A mortgage loan has two key parts: the promissory note and the security instrument. Here's what each one does and why the difference matters.
A mortgage loan has two key parts: the promissory note and the security instrument. Here's what each one does and why the difference matters.
Every mortgage loan is actually two separate legal documents: a promissory note and a security instrument. The note is your personal promise to repay the borrowed money; the security instrument pledges your home as collateral if you don’t.1Federal Housing Finance Agency Office of Inspector General. An Overview of the Home Foreclosure Process People use the word “mortgage” to describe the whole transaction, but understanding the split matters because each document creates different rights, different risks, and different consequences if something goes wrong.

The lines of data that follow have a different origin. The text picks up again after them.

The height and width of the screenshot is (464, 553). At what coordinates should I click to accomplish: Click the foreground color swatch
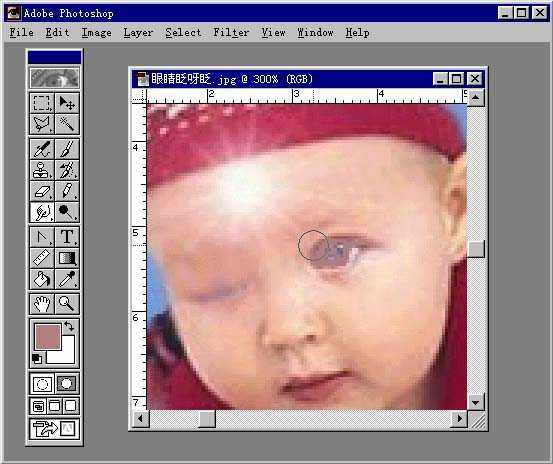(48, 337)
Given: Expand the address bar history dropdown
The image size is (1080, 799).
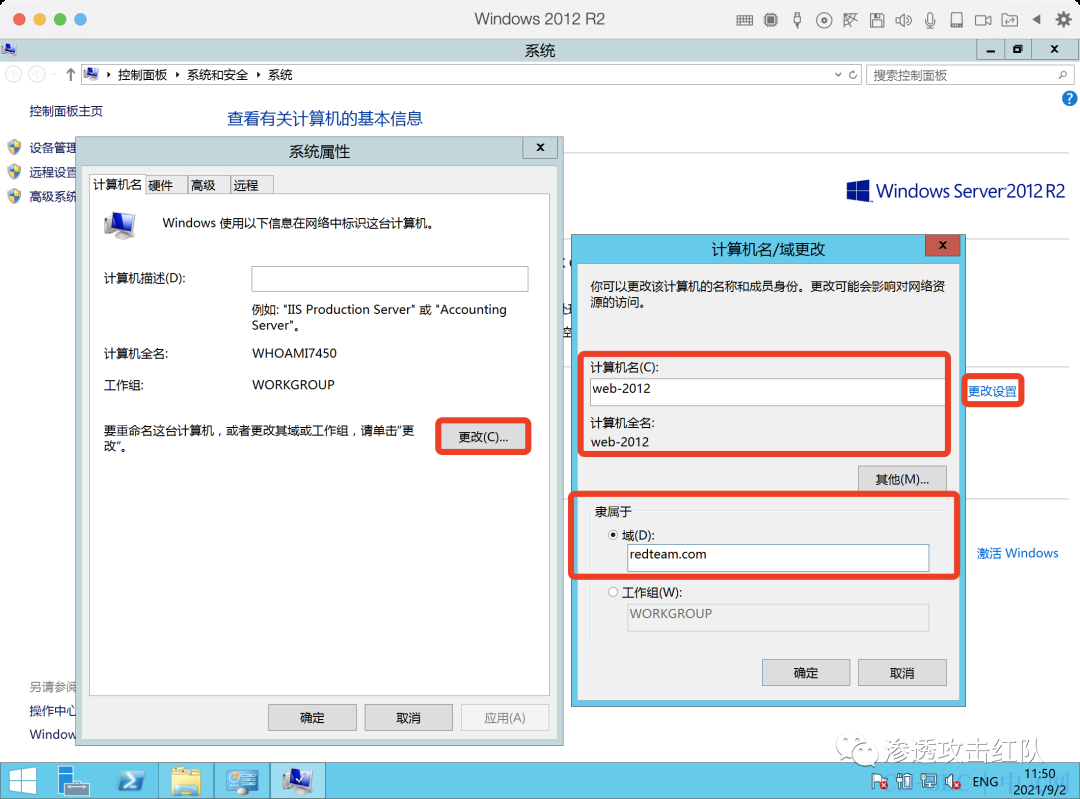Looking at the screenshot, I should pos(838,74).
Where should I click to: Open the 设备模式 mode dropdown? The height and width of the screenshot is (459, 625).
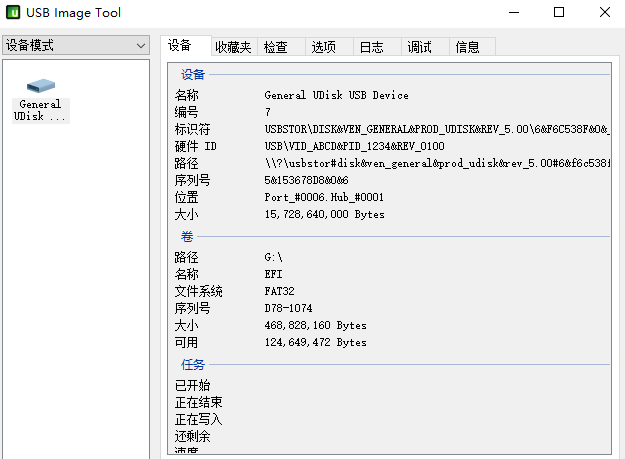75,45
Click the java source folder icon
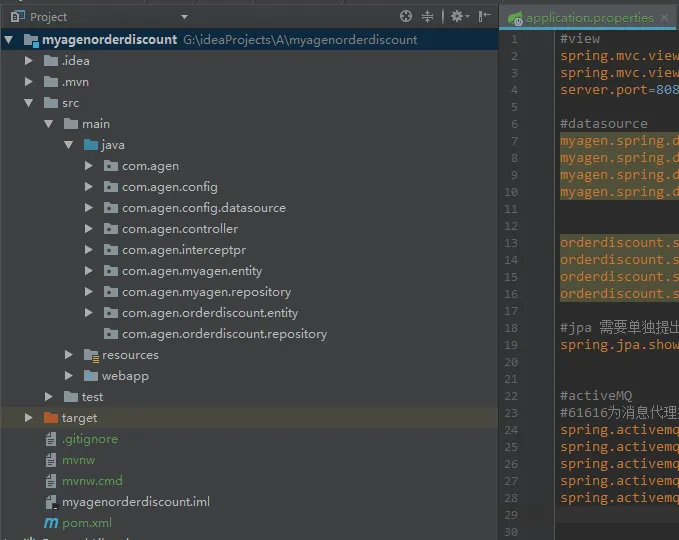Screen dimensions: 679x540 [91, 145]
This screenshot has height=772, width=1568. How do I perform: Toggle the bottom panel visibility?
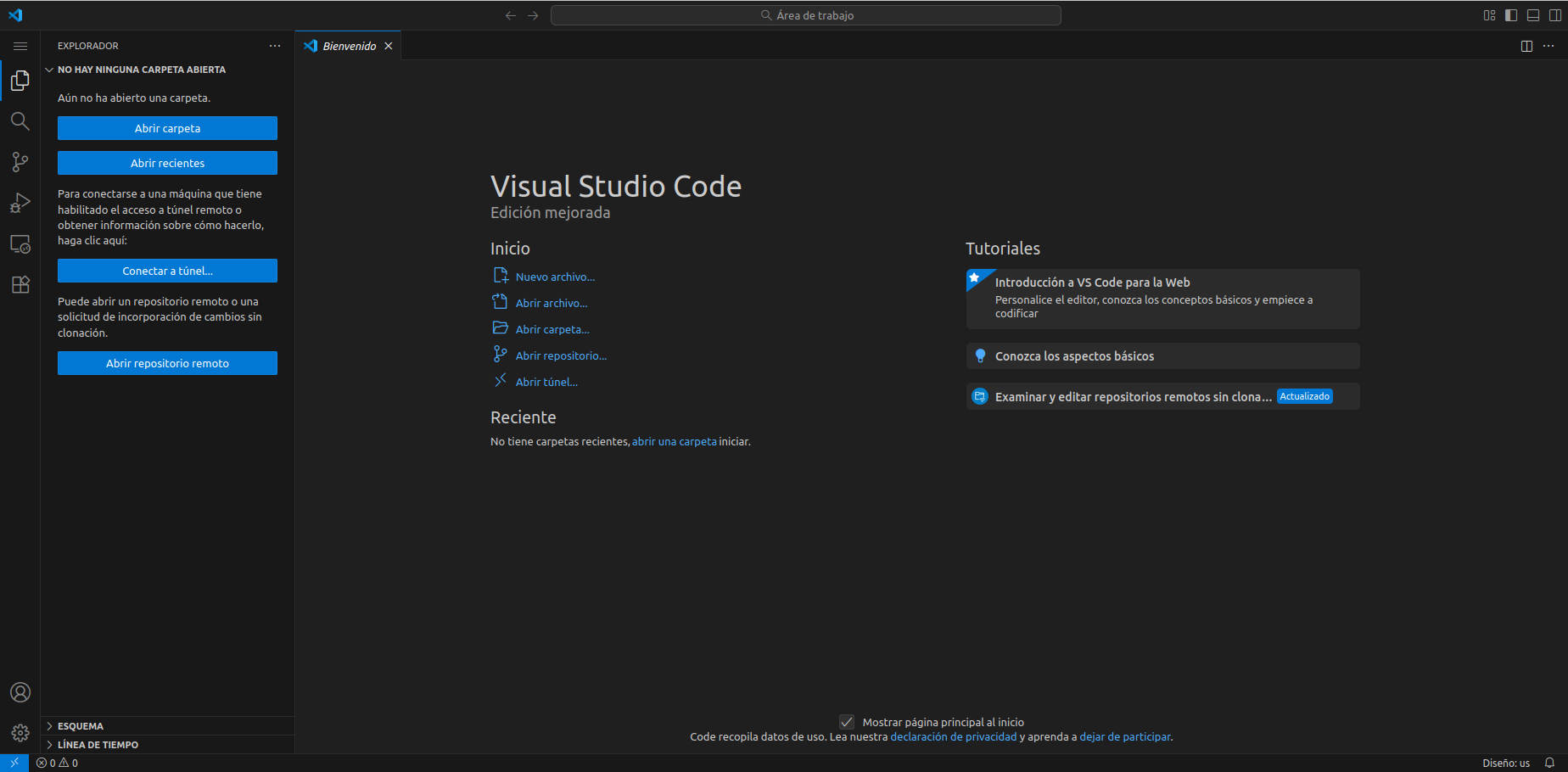pyautogui.click(x=1533, y=15)
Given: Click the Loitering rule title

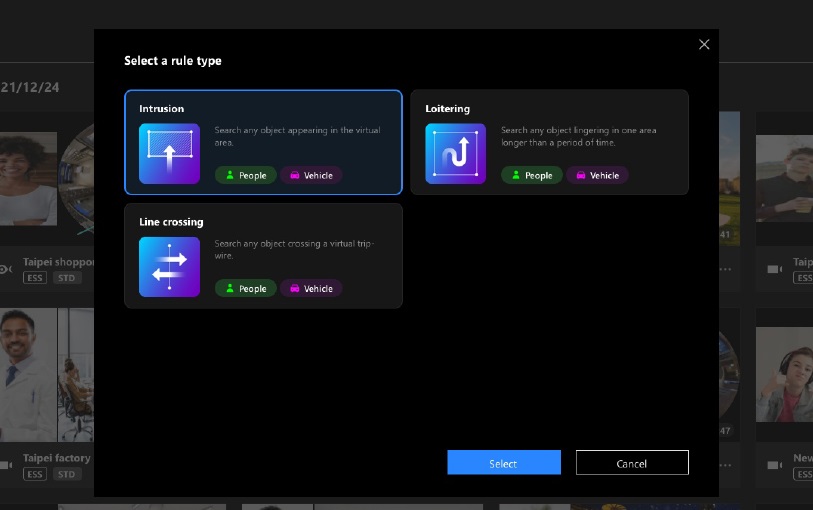Looking at the screenshot, I should [447, 109].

The promissory note is where the money lives. It spells out how much you borrowed (the principal), the interest rate, when payments are due each month, and the date the loan must be fully repaid. If your rate is fixed, the note locks in that number for the life of the loan. If your rate is adjustable, the note explains which index it tracks and how often it can change. This is the document a court would look at to determine exactly what you owe.

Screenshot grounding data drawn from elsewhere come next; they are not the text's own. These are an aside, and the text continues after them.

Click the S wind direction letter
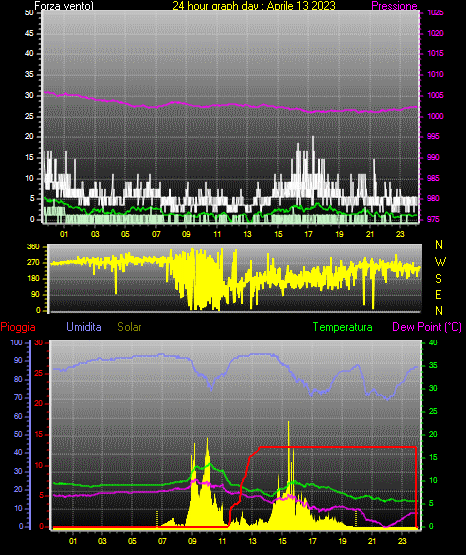 [438, 279]
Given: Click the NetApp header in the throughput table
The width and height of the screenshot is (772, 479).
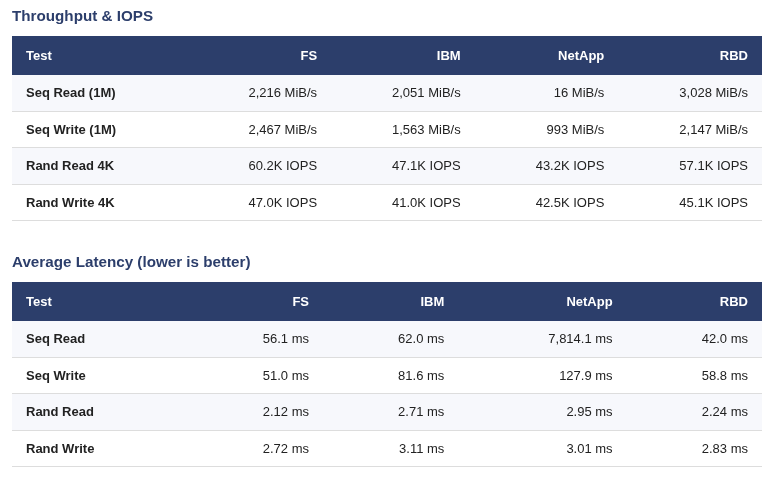Looking at the screenshot, I should (x=580, y=56).
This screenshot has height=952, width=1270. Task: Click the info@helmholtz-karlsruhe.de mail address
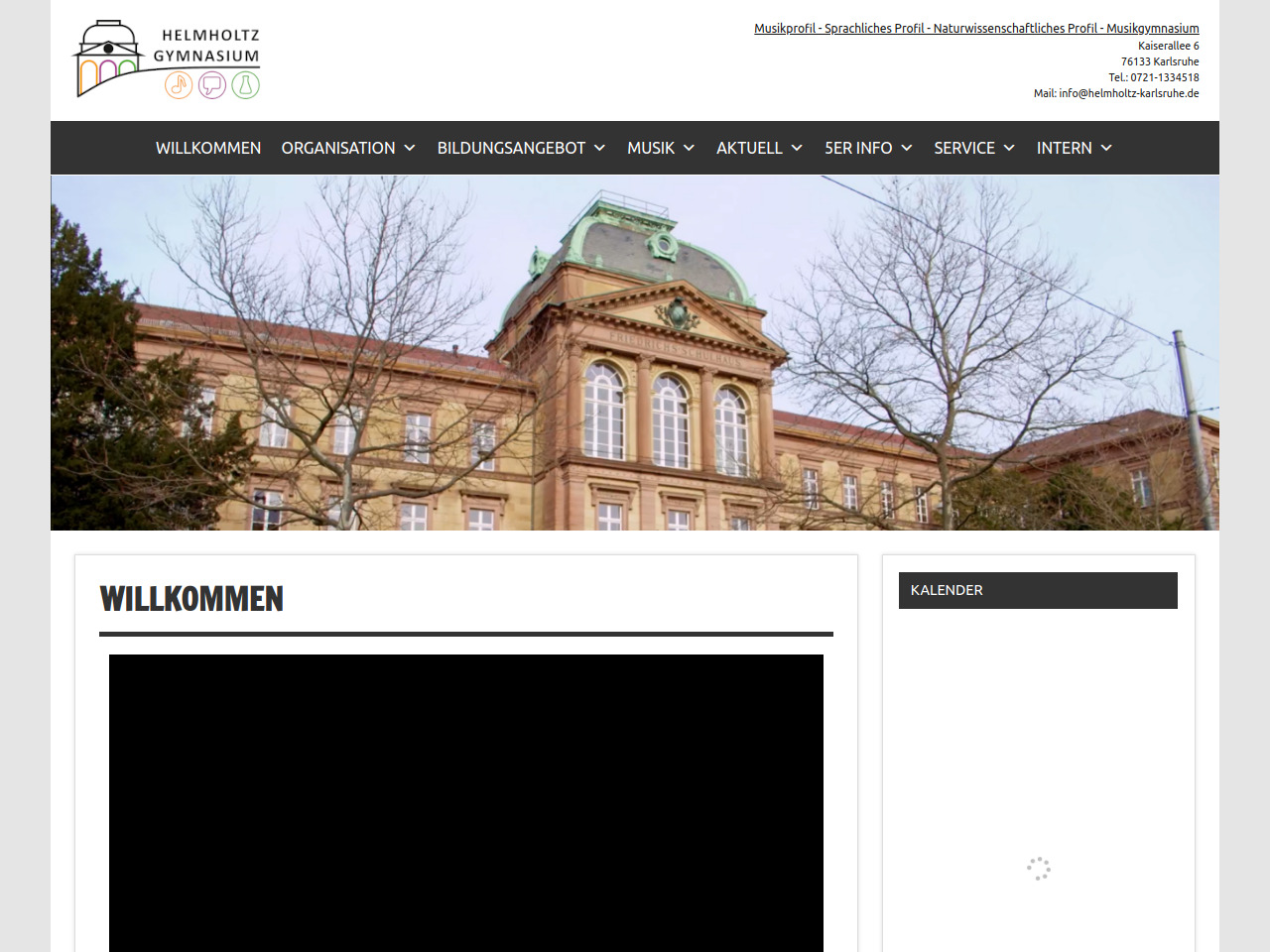click(x=1128, y=93)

The note also sets out what happens when things go sideways. Most notes include a grace period before a late fee kicks in, and the fee amount is written into the note itself. Late fees can only be charged in the amount your loan documents authorize, and state law may cap them further.2Consumer Financial Protection Bureau. What Are Late Fees on a Mortgage? On conventional loans, the percentage is filled in at closing and commonly falls around 4% to 5% of the overdue monthly payment, though the exact figure depends on your lender and your state.
The part that catches many borrowers off guard is personal liability. Because you signed the note, the lender can pursue you personally for the debt, not just the property. If the home sells at foreclosure for less than what you owe, that personal promise in the note is what allows a lender to seek the remaining balance from your other assets, depending on state law.

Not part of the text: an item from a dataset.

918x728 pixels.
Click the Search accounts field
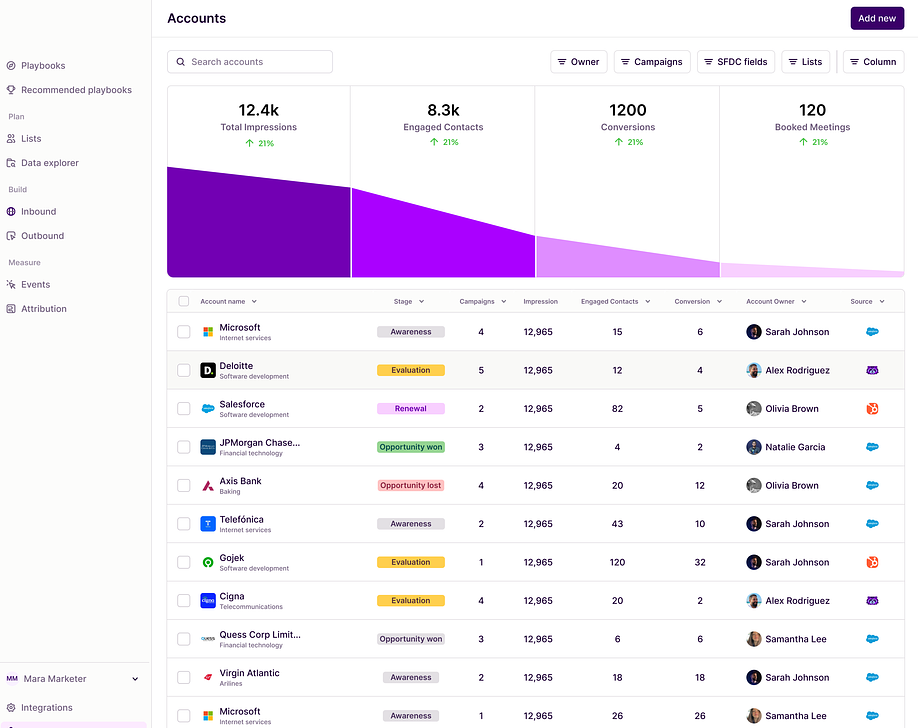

A promissory note qualifies as a negotiable instrument under Article 3 of the Uniform Commercial Code, which means it can be bought and sold like a financial asset.3Cornell Law Institute. UCC 3-104 Negotiable Instrument The lender that funded your loan at closing rarely holds onto it. Instead, the note gets endorsed and transferred to investors in the secondary mortgage market. The physical transfer happens through endorsement on the note itself or on a separate attached page called an allonge, which identifies the borrowers, the loan, and the new holder.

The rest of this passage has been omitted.